Source text —
-------------------------
Contemplate how you will continue to expand your offering and perhaps how to get into some form of service beverages. An important consideration at this stage is also program branding — creating proprietary labels for your dispensed coffee, fountain and frozen beverage programs, which create an image that customers can remember and helps develop store loyalty.


Hot Beverages — Consistently keep the core three varieties, and begin to add another flavor or two as volume allows. Where possible, expand to include cappuccino, which has a strong shelf life, low labor and high profits.

A store's house blend typically garners upwards of 50 to 60 percent of total coffee sales, so operators should add new flavors cautiously to create incremental sales. Don't add more flavors than associates can keep up with and keep fresh.

Review the ergonomics of your program and ensure it is laid out in a logical path for the customer to find their cup, fill it, add condiments and cover it with a lid — all within a few steps or an arm's reach. It's ideal when one lid fits all cup sizes. Review your condiments to ensure customers get a coffee shop experience and can customize their beverages with a variety of creams, milk, sweeteners, mix-ins and toppings.

Cold and Frozen Beverages — Stores that are currently single branded at the fountain should consider expanding to dual brands to appeal to the widest possible audience and grow volume. Operators should expand into non-carbonated dispensed beverages as well.
-------------------------
Word and element location data:

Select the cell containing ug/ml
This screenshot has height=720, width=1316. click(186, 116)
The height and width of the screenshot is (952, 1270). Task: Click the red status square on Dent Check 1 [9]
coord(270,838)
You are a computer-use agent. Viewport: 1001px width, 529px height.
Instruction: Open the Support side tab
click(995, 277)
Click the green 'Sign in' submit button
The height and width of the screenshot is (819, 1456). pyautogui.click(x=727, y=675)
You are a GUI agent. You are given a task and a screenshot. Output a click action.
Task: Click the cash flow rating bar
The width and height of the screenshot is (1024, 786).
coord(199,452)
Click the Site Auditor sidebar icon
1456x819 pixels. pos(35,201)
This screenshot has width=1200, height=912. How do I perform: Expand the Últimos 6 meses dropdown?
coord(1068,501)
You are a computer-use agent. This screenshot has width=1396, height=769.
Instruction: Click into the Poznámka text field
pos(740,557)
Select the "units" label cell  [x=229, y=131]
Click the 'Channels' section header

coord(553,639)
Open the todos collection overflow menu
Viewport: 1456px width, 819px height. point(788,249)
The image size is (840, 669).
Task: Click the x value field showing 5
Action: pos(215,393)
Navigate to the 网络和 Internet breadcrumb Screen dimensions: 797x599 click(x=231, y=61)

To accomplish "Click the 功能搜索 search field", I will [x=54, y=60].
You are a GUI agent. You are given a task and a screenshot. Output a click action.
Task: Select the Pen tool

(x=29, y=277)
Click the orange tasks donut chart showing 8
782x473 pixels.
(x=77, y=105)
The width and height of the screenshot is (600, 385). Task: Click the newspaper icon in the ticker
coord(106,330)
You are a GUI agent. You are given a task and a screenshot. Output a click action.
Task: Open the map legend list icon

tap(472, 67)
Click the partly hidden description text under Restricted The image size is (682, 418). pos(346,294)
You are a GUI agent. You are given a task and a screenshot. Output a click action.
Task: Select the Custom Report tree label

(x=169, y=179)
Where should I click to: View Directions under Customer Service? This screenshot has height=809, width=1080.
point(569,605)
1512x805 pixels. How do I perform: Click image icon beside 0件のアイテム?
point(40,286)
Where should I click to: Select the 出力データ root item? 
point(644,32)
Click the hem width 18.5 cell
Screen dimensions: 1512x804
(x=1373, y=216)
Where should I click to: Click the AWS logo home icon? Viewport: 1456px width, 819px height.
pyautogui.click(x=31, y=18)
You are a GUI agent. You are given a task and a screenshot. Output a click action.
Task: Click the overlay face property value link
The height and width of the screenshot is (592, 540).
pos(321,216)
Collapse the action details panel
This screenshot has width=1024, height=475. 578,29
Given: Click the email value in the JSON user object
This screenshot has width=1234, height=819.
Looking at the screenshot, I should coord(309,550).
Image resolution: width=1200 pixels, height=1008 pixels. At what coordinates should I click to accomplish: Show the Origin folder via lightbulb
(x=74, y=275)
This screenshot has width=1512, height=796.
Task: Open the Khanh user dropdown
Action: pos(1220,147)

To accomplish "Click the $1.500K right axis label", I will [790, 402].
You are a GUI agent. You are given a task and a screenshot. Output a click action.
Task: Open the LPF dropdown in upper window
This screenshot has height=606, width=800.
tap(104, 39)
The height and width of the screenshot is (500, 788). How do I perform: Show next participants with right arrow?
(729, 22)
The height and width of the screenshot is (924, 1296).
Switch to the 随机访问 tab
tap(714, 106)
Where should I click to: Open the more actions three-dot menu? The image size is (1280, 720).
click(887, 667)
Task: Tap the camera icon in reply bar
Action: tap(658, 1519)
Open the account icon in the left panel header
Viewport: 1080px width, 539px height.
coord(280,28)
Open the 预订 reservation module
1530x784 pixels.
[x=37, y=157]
-------------------------
Problems to solve —
[1] In the beverage program text, what share of total coffee sales does a store's house blend typically garner?
[2] According to the beverage program text, what can customers use to customize their beverages? List every item named.
[3] Continue the text on store beverage programs from its last sentence.

Task responses —
[1] Upwards of 50 to 60 percent.

[2] Creams, milk, sweeteners, mix-ins, toppings

[3]
Add brewed iced teas only to high-volume stores with great execution since these programs require a higher degree of quality, cleaning and maintenance, according to experts. There are powered and liquid iced tea options for lower volume stores. Depending on volume and geographic location, operators at this level should have between 10 and 20 valves at the fountain, and three to four frozen beverage options.

Operators should consider adding carbonated frozen beverages, but understand the higher maintenance requirements (see Foodservice 101 section). Adding carbonated frozen drinks can add incremental volume since the core customer is different than the younger shoppers who enjoy non-carbonated and fruity frozen beverages.

One expert recommends staying with non-carbonated frozen options at this stage unless cup volume is extremely high. One simple way to create excitement without adding more valves is to periodically rotate limited-edition flavors in and out.


Expanding a core dispensed beverage program requires careful consideration. Who is your current customer and who is the potential customer you are targeting? Who is the competition and what are they doing with their beverage programs? How do you make your offer a destination? How much of the store volume is your proprietary brand vs. national brand? Are you considering service beverages? If so, how does your store/department have to change to incorporate this service?

Dispensed beverage programs are expensive to roll out and maintain, so it is critical to expand based on customer traffic and volume growth. Operators should explore bundled/ combo promotions, encouraging beverage customers to couple their purchase with some of your new food items and vice versa. Be careful not to discount too deeply or for too long because customers will come to expect this pricing all the time, making it difficult to switch back to full-menu pricing.


  • Do your research. Understand the customer and your competition and be sure you have commitment from the top for execution.
  • Promote combos. With a strong beverage program in place, now is the time to compel those customers to try your new sandwiches or food programs.
  • To avoid adding too many new offerings, rotate limited-edition flavors in and out to see what customers like best.
  • Add flavors and expand programs as customer traffic and beverage sales volume rises. It's easier to add on to a program and more costly to cut one back.
  • Focus on the ergonomics of your programs and ensure they are laid out logically, making it easy for customers to find all they need to customize their beverages.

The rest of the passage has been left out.